#### [RECORDS PROVIDED]

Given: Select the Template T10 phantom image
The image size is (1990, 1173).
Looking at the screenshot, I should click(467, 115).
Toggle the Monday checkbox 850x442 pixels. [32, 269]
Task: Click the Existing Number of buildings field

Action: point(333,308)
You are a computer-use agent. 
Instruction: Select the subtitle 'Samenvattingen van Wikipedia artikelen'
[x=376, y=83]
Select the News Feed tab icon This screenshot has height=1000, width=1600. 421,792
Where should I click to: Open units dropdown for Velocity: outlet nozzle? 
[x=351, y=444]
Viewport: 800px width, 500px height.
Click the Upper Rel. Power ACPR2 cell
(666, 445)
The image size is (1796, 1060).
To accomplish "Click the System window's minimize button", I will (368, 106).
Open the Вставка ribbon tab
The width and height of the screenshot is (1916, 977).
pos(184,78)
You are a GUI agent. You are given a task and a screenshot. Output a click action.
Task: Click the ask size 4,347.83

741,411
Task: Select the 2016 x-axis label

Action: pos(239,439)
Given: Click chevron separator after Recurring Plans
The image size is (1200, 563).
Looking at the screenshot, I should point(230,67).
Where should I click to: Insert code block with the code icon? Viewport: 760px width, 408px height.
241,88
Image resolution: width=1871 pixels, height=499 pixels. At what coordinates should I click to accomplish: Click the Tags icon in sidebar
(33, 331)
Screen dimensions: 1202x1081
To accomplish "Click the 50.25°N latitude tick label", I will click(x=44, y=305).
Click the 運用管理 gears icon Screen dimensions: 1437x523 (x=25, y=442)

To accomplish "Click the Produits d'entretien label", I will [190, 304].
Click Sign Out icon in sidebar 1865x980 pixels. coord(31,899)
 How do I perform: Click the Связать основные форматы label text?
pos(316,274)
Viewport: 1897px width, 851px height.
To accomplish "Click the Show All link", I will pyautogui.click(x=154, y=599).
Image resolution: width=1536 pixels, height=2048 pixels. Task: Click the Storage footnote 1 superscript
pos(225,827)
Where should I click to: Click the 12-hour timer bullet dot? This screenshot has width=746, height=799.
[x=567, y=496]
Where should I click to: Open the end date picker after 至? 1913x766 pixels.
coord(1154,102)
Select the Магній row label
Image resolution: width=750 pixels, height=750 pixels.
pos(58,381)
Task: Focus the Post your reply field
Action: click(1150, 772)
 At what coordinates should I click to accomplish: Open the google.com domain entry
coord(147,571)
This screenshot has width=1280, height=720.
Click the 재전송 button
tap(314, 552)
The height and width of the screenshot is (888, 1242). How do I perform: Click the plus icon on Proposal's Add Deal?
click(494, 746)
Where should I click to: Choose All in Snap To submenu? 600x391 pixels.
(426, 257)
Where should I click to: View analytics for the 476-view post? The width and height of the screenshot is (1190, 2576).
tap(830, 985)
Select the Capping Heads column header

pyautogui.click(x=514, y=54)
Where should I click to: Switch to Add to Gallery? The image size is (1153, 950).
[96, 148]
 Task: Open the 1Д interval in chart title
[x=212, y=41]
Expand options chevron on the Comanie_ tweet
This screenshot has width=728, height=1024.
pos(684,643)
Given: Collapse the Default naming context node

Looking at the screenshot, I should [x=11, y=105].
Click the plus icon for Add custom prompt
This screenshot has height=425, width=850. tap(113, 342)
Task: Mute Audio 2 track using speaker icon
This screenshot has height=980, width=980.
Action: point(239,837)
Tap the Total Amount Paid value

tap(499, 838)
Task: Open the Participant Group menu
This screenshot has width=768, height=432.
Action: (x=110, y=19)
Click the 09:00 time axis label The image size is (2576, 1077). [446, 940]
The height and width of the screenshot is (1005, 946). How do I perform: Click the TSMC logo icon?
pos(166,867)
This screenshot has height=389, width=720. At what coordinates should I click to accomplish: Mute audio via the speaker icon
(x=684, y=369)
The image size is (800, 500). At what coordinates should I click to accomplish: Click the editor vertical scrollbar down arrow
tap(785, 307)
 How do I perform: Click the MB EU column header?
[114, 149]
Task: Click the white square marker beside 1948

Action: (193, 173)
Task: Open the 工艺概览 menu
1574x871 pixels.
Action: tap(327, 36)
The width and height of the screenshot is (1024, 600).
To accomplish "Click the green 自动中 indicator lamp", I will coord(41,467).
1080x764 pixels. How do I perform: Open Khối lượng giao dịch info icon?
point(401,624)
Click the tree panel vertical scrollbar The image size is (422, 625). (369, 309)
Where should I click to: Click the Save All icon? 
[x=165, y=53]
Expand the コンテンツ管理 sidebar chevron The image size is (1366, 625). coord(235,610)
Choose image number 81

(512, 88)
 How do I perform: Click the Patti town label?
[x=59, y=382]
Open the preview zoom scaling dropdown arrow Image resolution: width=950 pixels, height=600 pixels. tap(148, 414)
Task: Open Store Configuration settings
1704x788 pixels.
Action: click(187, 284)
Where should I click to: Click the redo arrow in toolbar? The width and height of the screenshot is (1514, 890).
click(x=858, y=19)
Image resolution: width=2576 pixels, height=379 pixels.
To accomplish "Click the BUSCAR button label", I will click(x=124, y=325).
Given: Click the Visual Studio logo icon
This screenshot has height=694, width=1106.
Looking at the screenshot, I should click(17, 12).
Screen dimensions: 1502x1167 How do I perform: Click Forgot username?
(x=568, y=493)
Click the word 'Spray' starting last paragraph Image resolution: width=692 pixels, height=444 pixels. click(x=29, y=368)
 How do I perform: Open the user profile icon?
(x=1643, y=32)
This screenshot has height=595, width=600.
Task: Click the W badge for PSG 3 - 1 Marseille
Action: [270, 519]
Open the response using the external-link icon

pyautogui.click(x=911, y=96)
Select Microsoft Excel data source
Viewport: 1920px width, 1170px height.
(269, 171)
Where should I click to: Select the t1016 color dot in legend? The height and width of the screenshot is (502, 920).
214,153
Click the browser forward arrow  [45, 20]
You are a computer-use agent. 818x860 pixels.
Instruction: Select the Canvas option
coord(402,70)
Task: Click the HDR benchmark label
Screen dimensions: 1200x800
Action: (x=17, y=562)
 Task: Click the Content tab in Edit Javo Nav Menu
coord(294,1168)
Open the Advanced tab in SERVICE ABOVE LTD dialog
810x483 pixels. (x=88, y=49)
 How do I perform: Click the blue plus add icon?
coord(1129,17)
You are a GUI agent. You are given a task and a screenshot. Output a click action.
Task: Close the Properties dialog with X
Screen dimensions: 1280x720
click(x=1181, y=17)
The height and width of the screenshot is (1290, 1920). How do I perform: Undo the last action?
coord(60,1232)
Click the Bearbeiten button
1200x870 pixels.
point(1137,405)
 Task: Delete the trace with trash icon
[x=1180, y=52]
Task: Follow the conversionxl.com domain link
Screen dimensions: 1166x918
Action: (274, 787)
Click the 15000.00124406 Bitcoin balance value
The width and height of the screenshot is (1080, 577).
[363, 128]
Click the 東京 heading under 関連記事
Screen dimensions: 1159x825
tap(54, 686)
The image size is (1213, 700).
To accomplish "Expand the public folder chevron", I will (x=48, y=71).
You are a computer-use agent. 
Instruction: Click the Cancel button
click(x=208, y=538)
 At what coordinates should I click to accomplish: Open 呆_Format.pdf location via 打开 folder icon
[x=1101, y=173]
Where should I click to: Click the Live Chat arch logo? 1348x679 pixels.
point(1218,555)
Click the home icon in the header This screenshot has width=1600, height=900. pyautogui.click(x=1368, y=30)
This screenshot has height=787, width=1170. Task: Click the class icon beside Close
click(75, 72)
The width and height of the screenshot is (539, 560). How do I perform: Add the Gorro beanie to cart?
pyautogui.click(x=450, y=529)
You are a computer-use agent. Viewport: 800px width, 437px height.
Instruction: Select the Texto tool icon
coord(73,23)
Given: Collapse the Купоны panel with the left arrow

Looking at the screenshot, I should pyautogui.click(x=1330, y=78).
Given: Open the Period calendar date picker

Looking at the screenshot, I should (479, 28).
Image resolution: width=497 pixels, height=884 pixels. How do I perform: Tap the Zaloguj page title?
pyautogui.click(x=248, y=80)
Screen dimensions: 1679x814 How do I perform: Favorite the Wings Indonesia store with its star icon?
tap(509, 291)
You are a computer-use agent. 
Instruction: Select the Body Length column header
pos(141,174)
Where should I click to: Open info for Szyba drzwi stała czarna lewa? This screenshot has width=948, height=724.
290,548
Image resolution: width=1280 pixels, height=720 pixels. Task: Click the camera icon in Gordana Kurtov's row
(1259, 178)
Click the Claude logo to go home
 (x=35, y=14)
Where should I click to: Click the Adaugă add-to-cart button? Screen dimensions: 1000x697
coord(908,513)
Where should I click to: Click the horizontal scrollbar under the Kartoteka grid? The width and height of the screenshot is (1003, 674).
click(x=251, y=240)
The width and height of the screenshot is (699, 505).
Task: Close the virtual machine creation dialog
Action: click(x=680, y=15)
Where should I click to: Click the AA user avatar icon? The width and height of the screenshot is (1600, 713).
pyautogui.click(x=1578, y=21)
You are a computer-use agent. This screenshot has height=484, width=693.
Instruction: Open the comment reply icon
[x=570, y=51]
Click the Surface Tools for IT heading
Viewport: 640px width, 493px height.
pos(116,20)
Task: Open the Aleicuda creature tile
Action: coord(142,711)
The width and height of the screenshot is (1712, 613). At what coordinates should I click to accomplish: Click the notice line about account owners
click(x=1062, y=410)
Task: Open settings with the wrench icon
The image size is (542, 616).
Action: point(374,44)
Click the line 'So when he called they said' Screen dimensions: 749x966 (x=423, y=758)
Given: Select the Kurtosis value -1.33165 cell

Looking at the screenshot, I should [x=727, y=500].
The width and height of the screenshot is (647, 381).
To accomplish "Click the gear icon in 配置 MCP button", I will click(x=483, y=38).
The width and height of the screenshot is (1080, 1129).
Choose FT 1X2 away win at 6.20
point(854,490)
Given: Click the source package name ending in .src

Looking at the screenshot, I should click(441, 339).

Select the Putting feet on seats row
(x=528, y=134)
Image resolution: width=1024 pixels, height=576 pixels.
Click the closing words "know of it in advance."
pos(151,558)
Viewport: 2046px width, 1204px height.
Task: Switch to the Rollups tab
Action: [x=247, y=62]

#### [ABOUT THIS EXERCISE]
Look through the entries above, find each line containing "settings", and copy it.

#### [RESPONSE AREA]
Task: Open Store Configuration settings
Task: Open settings with the wrench icon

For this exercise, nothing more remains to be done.